Diagnosis
Tests and procedures used to diagnose melanoma include:
Physical exam. Your doctor will ask questions about your health history and examine your skin to look for signs that may indicate melanoma.
Removing a sample of tissue for testing (biopsy). To determine whether a suspicious skin lesion is melanoma, your doctor may recommend removing a sample of skin for testing. The sample is sent to a lab for examination.
What type of biopsy procedure your doctor recommends will depend on your particular situation. Most often doctors recommend removing the entire growth when possible.
One common technique, the punch biopsy, is done with a circular blade that’s pressed into the skin around the suspicious mole. Another technique, called an excisional biopsy, uses a scalpel to cut away the entire mole and a small margin of healthy tissue around it.
Treatment for small melanomas
Treatment for early-stage melanomas usually includes surgery to remove the melanoma. A very thin melanoma may be removed entirely during the biopsy and require no further treatment. Otherwise, your surgeon will remove the cancer as well as a border of normal skin and a layer of tissue beneath the skin. For people with early-stage melanomas, this may be the only treatment needed.
Treating melanomas that have spread beyond the skin
If melanoma has spread beyond the skin, treatment options may include:
Surgery to remove affected lymph nodes. If melanoma has spread to nearby lymph nodes, your surgeon may remove the affected nodes. Additional treatments before or after surgery also may be recommended.

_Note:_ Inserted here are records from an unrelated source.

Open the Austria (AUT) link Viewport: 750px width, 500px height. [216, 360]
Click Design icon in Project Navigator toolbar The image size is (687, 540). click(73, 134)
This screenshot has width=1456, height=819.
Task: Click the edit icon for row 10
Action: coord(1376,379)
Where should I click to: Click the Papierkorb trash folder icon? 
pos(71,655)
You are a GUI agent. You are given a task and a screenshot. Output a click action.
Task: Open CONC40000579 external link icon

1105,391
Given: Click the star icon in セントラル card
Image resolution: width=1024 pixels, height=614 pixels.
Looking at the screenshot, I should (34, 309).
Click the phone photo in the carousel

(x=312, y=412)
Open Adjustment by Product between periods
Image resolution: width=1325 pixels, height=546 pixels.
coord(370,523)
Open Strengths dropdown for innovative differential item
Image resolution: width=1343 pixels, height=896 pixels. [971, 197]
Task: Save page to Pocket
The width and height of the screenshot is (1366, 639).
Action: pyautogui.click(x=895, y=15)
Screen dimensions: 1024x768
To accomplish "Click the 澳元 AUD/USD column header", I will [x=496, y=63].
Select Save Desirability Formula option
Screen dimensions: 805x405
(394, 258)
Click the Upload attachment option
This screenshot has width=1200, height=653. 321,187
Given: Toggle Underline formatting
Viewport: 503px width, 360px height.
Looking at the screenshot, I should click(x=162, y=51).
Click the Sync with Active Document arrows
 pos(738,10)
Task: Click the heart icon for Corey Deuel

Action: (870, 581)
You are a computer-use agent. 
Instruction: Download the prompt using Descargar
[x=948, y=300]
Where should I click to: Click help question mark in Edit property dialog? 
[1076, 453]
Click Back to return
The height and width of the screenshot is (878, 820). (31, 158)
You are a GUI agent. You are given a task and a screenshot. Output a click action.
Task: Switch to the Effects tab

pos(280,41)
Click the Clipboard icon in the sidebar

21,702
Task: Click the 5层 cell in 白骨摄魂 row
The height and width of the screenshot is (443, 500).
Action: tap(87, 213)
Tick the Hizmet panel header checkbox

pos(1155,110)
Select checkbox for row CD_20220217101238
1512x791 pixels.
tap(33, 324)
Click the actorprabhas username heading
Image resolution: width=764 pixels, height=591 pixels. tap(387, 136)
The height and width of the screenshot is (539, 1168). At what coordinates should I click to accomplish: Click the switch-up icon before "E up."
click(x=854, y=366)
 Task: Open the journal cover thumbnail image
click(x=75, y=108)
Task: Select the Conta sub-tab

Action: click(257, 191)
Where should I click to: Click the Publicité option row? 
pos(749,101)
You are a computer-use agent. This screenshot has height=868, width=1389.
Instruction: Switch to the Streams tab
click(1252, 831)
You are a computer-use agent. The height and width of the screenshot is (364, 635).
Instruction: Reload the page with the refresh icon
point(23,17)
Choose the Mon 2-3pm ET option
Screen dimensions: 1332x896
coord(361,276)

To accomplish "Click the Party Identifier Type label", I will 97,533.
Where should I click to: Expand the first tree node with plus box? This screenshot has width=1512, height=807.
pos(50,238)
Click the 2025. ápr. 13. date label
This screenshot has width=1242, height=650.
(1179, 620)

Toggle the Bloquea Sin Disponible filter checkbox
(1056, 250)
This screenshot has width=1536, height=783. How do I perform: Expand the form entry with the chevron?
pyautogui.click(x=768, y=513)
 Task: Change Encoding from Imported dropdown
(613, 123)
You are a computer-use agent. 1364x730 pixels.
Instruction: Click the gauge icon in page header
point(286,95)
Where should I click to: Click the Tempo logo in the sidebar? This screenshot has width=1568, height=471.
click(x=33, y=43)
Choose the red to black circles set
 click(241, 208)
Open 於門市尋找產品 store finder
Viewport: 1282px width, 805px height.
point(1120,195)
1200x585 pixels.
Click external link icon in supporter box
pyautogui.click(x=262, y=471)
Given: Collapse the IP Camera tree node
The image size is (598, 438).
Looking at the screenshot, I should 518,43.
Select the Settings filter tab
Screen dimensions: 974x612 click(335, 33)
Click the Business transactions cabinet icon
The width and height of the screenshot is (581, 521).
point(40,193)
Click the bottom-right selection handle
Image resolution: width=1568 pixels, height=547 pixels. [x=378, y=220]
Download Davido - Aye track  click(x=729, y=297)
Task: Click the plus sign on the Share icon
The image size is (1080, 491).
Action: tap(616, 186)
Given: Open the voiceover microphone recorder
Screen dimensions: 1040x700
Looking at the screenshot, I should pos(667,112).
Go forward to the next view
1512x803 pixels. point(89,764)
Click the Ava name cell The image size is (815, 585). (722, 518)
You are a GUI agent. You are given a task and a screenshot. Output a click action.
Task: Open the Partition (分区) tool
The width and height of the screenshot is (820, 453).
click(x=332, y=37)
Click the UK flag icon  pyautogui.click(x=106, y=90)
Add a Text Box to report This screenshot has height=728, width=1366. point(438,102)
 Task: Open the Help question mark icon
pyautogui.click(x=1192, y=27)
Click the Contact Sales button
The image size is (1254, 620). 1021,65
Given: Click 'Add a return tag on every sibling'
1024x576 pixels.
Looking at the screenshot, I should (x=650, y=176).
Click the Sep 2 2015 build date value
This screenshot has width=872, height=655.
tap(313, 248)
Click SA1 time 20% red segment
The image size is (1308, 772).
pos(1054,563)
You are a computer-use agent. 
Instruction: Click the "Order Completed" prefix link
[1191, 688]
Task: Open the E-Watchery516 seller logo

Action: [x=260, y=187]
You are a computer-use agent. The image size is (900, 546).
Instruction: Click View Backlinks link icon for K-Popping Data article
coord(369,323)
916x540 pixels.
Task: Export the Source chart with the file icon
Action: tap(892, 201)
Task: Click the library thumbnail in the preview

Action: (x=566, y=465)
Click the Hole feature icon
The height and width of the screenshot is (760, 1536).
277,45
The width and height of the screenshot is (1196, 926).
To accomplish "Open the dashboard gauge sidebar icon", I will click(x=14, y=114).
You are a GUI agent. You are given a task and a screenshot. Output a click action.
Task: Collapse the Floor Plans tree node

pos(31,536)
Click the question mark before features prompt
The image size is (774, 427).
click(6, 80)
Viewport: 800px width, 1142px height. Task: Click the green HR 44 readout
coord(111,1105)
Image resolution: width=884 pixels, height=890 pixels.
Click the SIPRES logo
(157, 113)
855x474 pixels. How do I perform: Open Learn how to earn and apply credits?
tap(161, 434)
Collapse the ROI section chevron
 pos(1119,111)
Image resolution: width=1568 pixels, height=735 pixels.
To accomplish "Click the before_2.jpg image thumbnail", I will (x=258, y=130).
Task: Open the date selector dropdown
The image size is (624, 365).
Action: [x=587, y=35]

Immunotherapy. Immunotherapy is a drug treatment that helps your immune system to fight cancer. Your body’s disease-fighting immune system might not attack cancer because the cancer cells produce proteins that help them hide from the immune system cells. Immunotherapy works by interfering with that process.
Immunotherapy is often recommended after surgery for melanoma that has spread to the lymph nodes or to other areas of the body. When melanoma can’t be removed completely with surgery, immunotherapy treatments might be injected directly into the melanoma.
Targeted therapy. Targeted drug treatments focus on specific weaknesses present within cancer cells. By targeting these weaknesses, targeted drug treatments can cause cancer cells to die. Cells from your melanoma may be tested to see if targeted therapy is likely to be effective against your cancer.
For melanoma, targeted therapy might be recommended if the cancer has spread to your lymph nodes or to other areas of your body.
Radiation therapy. This treatment uses high-powered energy beams, such as X-rays and protons, to kill cancer cells. Radiation therapy may be directed to the lymph nodes if the melanoma has spread there. Radiation therapy can also be used to treat melanomas that can’t be removed completely with surgery.
For melanoma that spreads to other areas of the body, radiation therapy can help relieve symptoms.
Chemotherapy. Chemotherapy uses drugs to kill cancer cells. Chemotherapy can be given intravenously, in pill form or both so that it travels throughout your body.
Chemotherapy can also be given in a vein in your arm or leg in a procedure called isolated limb perfusion. During this procedure, blood in your arm or leg isn’t allowed to travel to other areas of your body for a short time so that the chemotherapy drugs travel directly to the area around the melanoma and don’t affect other parts of your body.